The Long View

by Adam Federman | February 2021

Photograph courtesy of the author

 

Looking back at my Saranac Lake childhood


S
aranac Lake, with a population
of just over 5,000 people, is the largest village in the Adirondack Park. This still surprises me even though I’ve known it for at least half my life. The park, a mix of public and private land, is big, famously so. It’s bigger than Yosemite, the Everglades, Grand Canyon and Yellowstone combined. If the park were a state it would be about the size of Vermont, where the largest city is home to more than 40,000 people. So a town of 5,000 in the middle of millions of acres of wild forest, even if it is the biggest, is still, well, small.

That’s how I’ve always imagined it. Not only small, but also remote. It’s nearly an hour drive just to get to the Northway, the closest major interstate. The Amtrak station in Westport is a 40-minute drive (service currently suspended north of Albany due to COVID). Montreal is two and a half hours away. There’s a Trailways bus that departs from Fusion Market on Lake Flower Avenue to points south, including New York City, but it’s a long and exhausting ride. One thing we can count on is winter: just about every year, Saranac Lake is the coldest spot in the nation, appearing on morning newscasts across the country.   
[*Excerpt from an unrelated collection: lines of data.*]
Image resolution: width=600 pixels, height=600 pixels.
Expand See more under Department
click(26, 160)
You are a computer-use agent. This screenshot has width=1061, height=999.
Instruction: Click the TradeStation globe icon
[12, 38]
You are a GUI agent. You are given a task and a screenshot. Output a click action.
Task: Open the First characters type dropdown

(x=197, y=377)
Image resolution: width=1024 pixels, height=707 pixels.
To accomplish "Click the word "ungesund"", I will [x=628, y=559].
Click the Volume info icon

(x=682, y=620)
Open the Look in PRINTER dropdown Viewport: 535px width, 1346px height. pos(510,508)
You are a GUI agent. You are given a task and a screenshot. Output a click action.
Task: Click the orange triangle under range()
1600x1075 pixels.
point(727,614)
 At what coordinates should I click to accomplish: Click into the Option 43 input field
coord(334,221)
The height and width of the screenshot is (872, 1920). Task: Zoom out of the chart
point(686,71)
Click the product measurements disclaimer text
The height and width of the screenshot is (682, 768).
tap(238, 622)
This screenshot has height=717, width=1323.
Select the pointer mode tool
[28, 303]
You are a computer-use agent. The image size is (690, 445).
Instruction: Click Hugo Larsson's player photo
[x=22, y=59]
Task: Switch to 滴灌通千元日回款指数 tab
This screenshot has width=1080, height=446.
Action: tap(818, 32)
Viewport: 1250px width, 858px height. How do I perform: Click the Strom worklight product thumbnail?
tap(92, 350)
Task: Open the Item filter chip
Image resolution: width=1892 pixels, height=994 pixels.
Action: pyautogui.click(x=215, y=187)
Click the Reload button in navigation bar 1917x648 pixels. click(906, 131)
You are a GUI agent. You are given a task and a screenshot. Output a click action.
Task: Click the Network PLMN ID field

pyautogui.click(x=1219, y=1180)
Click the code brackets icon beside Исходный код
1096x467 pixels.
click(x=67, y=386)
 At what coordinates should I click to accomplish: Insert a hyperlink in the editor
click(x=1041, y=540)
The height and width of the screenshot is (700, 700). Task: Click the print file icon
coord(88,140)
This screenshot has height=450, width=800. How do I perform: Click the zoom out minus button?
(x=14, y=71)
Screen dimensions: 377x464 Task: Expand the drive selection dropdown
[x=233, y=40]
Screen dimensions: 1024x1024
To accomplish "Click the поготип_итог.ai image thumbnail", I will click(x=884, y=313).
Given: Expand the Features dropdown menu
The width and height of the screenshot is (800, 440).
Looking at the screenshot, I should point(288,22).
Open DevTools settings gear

When I was born in Saranac Lake, in 1979, the population was closer to 7,000. Things have changed since then, but not much. There are half a dozen or so new houses on the road I grew up on and where my parents still live. In recent years a pair of loons has taken up residence on nearby Moody Pond. The trail up Mount Baker, more or less in our backyard, is significantly wider than it was 20 years ago. Like much of the Adirondacks, it has been “discovered.”

The trees in our front yard are perhaps more precise markers of change. A tulip tree given to my parents when my brother was born in 1975 is now at least 60 feet tall and flowered for the first time several years ago. Three birch trees planted when my grandfather died in 1998—he had come to live with us during his final years—are now mature and arched slightly from the prevailing winds. There are also a couple of hemlocks, crabapple trees and a Japanese maple that we’ve planted over the years. The lawn has become a forest.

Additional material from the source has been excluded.